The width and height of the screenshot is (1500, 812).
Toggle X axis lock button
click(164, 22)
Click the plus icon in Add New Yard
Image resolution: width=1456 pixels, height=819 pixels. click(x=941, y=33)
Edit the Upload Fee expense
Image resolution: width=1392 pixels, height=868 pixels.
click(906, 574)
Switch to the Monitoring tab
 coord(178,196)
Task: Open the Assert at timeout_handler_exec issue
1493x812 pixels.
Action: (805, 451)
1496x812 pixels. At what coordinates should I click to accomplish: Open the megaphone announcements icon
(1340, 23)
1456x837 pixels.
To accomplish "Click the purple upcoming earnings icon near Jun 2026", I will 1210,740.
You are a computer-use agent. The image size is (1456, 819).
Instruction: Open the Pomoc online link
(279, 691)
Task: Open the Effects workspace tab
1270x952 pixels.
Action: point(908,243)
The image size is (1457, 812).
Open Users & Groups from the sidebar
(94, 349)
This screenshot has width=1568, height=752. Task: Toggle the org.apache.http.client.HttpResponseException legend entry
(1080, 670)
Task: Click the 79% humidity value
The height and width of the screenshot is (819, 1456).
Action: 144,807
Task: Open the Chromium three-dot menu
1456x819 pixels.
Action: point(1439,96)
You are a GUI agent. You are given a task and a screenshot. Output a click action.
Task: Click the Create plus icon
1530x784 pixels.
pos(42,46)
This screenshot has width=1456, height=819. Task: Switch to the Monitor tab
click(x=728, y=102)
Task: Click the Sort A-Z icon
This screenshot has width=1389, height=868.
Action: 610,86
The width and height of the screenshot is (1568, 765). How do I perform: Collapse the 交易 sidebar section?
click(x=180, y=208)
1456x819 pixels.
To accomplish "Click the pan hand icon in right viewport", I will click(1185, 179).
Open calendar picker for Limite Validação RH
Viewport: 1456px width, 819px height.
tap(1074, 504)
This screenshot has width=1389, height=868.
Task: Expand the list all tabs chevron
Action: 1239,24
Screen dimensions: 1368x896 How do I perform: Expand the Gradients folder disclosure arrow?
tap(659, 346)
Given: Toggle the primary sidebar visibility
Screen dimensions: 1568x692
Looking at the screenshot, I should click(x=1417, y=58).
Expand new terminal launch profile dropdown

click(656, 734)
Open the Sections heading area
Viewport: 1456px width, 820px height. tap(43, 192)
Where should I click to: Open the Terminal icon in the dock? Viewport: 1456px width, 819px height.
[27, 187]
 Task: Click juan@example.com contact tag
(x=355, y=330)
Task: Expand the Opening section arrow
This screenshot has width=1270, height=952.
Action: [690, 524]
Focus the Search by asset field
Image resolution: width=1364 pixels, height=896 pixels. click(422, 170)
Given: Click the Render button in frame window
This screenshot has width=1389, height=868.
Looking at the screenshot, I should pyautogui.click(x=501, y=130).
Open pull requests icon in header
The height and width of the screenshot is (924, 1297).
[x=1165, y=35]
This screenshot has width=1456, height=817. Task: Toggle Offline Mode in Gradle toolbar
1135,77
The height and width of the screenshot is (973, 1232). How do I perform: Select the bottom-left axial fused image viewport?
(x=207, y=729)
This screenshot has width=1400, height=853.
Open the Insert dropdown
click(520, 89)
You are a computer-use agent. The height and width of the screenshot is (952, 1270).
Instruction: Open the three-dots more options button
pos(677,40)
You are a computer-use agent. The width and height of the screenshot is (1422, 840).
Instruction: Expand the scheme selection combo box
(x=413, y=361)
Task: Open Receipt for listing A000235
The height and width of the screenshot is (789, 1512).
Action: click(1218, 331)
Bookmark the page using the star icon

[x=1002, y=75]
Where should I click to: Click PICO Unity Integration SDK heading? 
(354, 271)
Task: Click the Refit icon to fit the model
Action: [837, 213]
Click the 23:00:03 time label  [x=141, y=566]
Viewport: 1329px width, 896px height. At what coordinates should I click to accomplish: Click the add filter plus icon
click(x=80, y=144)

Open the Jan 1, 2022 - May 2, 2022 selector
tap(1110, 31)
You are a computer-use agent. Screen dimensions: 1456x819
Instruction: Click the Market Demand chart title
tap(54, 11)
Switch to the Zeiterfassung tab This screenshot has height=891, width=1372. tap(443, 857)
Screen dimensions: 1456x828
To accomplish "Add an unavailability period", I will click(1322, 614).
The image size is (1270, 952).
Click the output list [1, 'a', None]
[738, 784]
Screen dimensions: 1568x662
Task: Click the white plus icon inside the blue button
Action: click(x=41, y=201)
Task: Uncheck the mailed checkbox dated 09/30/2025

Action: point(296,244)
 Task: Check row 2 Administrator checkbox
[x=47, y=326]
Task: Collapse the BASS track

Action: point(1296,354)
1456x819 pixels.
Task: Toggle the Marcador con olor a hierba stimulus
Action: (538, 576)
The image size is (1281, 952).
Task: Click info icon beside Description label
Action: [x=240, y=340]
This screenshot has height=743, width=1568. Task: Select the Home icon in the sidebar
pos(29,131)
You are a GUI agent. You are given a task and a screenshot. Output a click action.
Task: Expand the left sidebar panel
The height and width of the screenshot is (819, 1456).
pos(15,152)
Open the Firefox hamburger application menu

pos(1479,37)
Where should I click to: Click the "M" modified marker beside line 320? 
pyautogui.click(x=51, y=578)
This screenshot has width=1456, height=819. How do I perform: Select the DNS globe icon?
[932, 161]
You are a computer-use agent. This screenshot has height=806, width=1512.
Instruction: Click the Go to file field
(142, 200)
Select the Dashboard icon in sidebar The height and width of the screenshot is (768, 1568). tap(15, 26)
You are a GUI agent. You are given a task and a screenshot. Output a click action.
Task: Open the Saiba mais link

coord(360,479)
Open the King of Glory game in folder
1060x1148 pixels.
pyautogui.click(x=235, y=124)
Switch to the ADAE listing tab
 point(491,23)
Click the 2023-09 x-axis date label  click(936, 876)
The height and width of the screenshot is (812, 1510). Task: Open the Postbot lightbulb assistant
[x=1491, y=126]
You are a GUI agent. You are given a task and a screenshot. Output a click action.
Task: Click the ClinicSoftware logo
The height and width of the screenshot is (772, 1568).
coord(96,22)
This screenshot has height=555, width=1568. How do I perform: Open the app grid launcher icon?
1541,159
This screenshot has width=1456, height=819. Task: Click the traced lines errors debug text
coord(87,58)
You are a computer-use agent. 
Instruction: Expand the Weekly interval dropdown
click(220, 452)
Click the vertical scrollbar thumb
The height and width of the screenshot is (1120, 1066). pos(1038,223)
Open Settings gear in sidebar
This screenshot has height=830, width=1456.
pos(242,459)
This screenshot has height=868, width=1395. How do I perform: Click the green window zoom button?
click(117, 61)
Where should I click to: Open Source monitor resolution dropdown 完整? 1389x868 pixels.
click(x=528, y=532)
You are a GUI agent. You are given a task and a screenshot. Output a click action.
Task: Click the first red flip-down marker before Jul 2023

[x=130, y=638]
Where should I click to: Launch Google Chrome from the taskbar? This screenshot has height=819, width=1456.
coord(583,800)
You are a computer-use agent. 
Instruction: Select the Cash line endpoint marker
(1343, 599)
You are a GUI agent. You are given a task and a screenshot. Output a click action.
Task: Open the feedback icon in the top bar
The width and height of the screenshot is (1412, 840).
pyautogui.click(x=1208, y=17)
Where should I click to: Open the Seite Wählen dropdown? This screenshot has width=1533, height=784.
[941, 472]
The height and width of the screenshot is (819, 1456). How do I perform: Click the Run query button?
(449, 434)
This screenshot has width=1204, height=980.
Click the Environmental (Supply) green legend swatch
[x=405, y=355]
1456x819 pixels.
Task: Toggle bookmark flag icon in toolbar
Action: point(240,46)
....
» TASK BRIEF
Lines that contain the string "computer" should be copied from the material above.

» OUTPUT OF THE EXERCISE
You are a computer-use agent. The image size is (1456, 819).
You are a computer-use agent. The height and width of the screenshot is (952, 1270).
You are a computer-use agent. The width and height of the screenshot is (1422, 840).
You are a computer-use agent. Screen dimensions: 1456x819
You are a computer-use agent. This screenshot has height=806, width=1512.
You are a computer-use agent. 
You are a computer-use agent. 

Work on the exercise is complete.